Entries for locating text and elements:

══════

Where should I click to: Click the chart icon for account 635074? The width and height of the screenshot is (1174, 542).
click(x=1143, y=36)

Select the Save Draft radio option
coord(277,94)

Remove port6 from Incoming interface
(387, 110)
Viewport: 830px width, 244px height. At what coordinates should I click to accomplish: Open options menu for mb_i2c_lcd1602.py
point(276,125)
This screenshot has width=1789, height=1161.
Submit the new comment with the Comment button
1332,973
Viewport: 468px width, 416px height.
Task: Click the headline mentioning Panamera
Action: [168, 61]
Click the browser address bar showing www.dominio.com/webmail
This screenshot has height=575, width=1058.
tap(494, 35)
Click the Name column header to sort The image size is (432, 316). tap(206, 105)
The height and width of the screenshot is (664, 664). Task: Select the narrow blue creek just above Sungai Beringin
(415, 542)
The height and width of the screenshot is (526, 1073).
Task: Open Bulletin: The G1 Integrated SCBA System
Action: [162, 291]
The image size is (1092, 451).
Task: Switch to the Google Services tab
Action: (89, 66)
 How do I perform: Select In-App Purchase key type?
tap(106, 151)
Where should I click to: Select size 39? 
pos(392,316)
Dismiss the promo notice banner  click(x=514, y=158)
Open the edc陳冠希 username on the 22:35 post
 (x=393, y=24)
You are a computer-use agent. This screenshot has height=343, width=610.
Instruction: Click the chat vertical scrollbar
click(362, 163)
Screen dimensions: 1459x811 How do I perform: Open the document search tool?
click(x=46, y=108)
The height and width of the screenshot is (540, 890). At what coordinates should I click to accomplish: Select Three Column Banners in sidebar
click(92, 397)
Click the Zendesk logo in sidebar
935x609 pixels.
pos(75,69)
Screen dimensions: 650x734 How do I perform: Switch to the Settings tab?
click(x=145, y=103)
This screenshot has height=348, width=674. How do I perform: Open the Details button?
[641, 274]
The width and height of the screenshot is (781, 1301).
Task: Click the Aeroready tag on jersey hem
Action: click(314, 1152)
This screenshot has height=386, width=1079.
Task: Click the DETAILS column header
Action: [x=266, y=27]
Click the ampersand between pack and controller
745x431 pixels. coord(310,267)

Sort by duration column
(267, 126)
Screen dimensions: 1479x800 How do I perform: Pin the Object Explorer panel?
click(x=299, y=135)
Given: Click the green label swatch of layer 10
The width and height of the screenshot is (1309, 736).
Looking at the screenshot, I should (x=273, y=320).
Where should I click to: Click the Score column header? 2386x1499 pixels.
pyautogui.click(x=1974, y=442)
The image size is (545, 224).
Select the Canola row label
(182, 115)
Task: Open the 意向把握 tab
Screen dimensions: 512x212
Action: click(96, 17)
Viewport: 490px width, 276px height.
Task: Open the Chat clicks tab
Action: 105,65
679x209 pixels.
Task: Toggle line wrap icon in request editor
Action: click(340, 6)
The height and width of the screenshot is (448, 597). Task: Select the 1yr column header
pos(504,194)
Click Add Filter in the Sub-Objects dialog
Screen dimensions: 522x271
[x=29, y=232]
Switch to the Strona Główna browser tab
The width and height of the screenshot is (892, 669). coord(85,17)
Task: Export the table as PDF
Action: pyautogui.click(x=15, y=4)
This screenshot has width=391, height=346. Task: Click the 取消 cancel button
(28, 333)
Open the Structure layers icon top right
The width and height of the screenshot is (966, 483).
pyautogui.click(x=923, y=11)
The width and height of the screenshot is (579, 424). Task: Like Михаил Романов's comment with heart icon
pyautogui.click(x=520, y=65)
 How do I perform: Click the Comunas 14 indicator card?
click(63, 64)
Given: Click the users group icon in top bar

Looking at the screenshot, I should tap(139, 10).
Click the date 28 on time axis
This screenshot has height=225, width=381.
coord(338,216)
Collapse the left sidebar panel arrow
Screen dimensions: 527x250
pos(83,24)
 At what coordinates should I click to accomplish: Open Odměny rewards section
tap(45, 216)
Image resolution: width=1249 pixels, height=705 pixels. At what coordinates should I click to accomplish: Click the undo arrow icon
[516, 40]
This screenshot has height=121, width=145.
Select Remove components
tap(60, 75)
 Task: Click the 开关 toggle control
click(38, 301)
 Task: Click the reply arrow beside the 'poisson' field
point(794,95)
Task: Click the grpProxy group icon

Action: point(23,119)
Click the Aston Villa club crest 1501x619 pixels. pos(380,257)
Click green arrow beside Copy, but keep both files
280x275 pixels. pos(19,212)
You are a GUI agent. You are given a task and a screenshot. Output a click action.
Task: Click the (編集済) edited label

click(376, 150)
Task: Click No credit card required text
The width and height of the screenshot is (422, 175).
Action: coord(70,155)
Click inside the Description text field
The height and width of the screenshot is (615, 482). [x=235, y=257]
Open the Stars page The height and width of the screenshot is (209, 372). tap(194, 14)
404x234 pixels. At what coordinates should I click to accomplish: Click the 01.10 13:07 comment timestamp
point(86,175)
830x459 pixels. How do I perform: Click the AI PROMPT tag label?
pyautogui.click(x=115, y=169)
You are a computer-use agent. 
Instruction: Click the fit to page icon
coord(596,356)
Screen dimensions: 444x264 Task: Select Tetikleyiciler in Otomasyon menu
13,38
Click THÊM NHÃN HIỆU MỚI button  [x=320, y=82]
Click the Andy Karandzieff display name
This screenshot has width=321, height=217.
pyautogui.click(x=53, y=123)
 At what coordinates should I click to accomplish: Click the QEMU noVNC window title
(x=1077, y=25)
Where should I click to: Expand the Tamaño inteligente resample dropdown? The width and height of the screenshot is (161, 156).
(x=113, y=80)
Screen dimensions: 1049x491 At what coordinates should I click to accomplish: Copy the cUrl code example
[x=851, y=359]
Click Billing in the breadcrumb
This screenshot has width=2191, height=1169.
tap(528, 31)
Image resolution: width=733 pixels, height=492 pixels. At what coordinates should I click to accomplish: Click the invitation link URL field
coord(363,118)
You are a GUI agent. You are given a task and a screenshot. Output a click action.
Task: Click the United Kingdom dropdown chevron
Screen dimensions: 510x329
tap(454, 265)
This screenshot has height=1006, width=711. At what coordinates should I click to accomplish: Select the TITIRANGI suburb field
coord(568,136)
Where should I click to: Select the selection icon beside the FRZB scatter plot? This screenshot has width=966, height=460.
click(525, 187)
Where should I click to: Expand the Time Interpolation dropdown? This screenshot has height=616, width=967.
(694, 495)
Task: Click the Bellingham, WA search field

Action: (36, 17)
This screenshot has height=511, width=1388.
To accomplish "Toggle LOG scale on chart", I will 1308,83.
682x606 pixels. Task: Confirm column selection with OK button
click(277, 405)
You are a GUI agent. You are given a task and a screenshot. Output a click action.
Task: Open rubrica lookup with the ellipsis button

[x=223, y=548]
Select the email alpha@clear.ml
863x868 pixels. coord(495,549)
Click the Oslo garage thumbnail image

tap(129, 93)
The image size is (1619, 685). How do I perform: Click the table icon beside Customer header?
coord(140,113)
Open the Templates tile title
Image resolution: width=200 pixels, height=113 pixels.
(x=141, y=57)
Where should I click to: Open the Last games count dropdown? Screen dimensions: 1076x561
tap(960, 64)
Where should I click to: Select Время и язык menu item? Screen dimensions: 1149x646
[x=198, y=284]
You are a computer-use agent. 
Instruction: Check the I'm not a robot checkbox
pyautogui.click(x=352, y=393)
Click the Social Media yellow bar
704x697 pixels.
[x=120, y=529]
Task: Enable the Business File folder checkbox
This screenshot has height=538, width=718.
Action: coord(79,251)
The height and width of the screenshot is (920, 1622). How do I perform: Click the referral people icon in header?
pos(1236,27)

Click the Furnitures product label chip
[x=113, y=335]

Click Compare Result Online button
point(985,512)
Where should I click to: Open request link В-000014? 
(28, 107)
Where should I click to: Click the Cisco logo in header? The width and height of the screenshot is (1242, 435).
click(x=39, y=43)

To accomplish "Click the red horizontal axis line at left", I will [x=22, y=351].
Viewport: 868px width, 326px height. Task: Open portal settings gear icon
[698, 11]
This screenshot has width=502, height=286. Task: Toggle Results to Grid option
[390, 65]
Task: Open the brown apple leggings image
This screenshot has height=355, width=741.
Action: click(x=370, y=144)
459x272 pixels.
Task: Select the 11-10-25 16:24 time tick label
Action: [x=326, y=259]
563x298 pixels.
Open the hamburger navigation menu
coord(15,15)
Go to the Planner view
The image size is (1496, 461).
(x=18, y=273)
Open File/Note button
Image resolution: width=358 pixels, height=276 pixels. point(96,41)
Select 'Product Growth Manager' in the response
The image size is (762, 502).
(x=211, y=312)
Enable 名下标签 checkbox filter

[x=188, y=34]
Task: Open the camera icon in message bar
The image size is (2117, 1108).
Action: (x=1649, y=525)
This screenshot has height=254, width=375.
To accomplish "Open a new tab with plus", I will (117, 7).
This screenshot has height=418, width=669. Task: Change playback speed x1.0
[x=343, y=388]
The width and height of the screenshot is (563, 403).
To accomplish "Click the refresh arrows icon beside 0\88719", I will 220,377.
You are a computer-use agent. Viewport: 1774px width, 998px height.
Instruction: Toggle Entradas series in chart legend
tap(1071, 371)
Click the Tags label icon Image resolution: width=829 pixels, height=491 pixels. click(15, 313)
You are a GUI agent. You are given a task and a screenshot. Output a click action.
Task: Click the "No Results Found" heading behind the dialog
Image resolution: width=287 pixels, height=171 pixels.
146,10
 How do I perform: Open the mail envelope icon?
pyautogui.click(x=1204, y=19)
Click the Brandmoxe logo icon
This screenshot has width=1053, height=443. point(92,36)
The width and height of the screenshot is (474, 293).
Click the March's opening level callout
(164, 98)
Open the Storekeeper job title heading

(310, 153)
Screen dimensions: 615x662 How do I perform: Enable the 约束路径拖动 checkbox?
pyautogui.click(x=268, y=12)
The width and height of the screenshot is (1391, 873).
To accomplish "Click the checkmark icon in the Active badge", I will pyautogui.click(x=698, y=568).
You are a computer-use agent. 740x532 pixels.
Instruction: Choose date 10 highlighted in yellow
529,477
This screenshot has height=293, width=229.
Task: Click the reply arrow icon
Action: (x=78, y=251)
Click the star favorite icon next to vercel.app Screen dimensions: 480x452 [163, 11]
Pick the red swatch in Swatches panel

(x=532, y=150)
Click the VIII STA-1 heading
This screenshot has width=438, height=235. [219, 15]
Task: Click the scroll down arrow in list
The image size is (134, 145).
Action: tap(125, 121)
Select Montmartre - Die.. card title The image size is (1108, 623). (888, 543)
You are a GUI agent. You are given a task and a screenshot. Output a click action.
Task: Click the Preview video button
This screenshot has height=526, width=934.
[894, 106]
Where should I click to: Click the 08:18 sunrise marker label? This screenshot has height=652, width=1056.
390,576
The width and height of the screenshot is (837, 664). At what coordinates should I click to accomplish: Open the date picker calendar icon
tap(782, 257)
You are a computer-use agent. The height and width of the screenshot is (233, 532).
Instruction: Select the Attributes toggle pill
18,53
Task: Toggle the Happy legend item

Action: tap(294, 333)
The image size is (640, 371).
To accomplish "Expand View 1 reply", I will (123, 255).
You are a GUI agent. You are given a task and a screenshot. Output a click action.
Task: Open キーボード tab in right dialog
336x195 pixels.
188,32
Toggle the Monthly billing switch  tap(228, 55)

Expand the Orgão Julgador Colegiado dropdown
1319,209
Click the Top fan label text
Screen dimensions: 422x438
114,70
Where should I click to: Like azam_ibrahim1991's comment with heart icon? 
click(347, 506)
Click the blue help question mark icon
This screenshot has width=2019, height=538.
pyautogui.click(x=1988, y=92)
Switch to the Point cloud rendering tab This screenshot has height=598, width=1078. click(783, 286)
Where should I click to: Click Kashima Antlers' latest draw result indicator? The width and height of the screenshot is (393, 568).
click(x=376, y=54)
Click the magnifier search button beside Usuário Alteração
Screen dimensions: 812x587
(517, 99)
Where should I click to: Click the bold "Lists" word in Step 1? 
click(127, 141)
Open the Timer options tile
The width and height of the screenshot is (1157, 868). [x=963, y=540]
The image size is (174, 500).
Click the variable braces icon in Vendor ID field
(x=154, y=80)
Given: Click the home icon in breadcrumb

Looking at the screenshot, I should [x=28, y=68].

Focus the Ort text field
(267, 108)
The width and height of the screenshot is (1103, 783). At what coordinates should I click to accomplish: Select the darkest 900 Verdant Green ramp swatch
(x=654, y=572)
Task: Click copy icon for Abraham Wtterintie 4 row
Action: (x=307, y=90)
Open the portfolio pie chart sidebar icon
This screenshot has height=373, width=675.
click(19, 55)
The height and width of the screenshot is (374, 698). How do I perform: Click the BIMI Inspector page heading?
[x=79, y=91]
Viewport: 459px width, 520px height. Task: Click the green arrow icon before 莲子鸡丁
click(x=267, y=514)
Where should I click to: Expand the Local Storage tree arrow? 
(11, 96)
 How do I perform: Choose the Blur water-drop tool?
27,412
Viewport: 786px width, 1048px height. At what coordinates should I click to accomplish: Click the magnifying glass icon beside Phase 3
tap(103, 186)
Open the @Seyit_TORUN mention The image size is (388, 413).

══════

(AIM): Rewrite the lines starting at the first one and ending at the one that contains "point(276,125)", replacing "Incoming interface" with "Outgoing interface" and leaving everything else unchanged.

(OUTPUT OF THE TASK):
Where should I click to: Click the chart icon for account 635074? The width and height of the screenshot is (1174, 542).
click(x=1143, y=36)

Select the Save Draft radio option
coord(277,94)

Remove port6 from Outgoing interface
(387, 110)
Viewport: 830px width, 244px height. At what coordinates should I click to accomplish: Open options menu for mb_i2c_lcd1602.py
point(276,125)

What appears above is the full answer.